=== Problem to work on ===
Among the entries below, find the lines holding "computer" and copy them.

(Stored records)

════════════════

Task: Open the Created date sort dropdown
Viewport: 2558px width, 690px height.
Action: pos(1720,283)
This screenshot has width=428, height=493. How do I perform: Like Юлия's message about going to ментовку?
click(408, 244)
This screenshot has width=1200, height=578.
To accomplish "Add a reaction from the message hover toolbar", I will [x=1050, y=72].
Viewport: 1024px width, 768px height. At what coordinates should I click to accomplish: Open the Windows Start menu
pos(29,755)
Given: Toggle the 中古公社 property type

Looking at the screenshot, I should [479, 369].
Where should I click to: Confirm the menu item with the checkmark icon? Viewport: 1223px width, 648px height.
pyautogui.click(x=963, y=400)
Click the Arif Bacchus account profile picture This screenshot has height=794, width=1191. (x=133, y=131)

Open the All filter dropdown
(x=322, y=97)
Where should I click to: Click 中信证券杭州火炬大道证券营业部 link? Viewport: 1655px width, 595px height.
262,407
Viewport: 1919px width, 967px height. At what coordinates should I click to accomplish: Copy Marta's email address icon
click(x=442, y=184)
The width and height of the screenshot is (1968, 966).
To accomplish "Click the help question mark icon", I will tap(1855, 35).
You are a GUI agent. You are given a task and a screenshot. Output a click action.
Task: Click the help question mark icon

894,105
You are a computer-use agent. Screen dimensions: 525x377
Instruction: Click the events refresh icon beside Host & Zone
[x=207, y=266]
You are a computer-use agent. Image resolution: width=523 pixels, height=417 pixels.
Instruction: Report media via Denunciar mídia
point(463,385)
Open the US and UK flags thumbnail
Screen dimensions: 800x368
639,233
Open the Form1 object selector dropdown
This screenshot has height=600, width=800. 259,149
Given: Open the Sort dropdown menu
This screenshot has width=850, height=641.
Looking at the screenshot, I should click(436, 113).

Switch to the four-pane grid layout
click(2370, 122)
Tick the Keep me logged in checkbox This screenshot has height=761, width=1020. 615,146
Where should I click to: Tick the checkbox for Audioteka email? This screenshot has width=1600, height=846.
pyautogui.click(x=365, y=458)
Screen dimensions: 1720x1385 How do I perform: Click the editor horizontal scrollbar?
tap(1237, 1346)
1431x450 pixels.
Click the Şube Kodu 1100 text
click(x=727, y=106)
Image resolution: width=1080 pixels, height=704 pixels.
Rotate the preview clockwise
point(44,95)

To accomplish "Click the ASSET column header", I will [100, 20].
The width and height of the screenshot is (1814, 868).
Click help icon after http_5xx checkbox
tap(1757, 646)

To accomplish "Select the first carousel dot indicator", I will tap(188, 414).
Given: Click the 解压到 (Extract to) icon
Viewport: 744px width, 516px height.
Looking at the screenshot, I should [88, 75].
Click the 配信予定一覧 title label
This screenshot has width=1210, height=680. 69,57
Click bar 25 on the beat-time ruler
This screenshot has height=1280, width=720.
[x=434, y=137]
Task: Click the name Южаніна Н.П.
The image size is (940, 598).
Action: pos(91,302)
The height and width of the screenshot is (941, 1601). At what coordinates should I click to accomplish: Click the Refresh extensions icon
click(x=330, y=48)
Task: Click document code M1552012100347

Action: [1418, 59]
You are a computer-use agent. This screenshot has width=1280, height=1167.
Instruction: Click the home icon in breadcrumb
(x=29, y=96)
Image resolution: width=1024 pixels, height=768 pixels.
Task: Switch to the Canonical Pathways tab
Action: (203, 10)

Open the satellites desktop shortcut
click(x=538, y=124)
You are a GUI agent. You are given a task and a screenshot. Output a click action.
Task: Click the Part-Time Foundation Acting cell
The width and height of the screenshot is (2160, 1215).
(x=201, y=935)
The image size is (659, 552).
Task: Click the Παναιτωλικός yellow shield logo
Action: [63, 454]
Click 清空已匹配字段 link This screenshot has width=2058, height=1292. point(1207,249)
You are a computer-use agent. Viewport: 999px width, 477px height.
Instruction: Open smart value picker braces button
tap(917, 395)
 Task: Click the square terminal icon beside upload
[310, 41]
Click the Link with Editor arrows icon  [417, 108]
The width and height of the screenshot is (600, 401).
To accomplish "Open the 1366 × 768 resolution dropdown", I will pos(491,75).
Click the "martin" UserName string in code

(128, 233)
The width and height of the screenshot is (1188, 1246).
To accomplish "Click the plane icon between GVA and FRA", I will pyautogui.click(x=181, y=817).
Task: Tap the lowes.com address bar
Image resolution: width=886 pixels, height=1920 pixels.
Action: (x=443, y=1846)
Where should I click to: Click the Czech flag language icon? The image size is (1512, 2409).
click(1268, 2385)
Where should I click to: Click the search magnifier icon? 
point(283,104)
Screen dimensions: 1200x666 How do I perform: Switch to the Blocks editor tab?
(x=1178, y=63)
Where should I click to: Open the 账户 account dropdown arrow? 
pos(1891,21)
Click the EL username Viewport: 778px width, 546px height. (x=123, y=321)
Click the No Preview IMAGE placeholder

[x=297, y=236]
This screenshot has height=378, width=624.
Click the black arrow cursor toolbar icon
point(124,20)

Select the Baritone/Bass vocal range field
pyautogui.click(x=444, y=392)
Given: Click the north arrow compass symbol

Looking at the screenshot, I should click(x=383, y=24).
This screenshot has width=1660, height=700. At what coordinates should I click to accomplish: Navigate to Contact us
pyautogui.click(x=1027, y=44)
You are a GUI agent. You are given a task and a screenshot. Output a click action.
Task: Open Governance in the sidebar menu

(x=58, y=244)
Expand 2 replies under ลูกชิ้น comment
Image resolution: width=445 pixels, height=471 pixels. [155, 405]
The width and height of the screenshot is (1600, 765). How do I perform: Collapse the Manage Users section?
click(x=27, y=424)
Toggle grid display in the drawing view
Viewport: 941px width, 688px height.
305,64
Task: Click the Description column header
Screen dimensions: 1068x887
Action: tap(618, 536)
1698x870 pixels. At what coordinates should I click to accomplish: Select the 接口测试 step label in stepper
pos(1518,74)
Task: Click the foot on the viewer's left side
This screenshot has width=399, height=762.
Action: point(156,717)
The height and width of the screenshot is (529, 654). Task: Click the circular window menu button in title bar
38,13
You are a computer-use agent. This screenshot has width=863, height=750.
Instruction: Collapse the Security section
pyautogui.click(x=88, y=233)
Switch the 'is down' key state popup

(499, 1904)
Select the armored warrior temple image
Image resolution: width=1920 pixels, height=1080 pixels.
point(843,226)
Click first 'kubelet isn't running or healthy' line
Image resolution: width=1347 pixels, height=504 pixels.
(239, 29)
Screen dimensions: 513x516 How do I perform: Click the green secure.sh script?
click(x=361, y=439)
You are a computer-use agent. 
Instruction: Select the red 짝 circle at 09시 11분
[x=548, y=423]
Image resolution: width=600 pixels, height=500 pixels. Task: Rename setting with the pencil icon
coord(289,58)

════════════════

=== The answer ===
You are a computer-use agent. Screen dimensions: 525x377
You are a computer-use agent. Image resolution: width=523 pixels, height=417 pixels.
You are a computer-use agent. This screenshot has width=1280, height=1167.
You are a computer-use agent. Viewport: 999px width, 477px height.
You are a computer-use agent. This screenshot has width=863, height=750.
You are a computer-use agent. 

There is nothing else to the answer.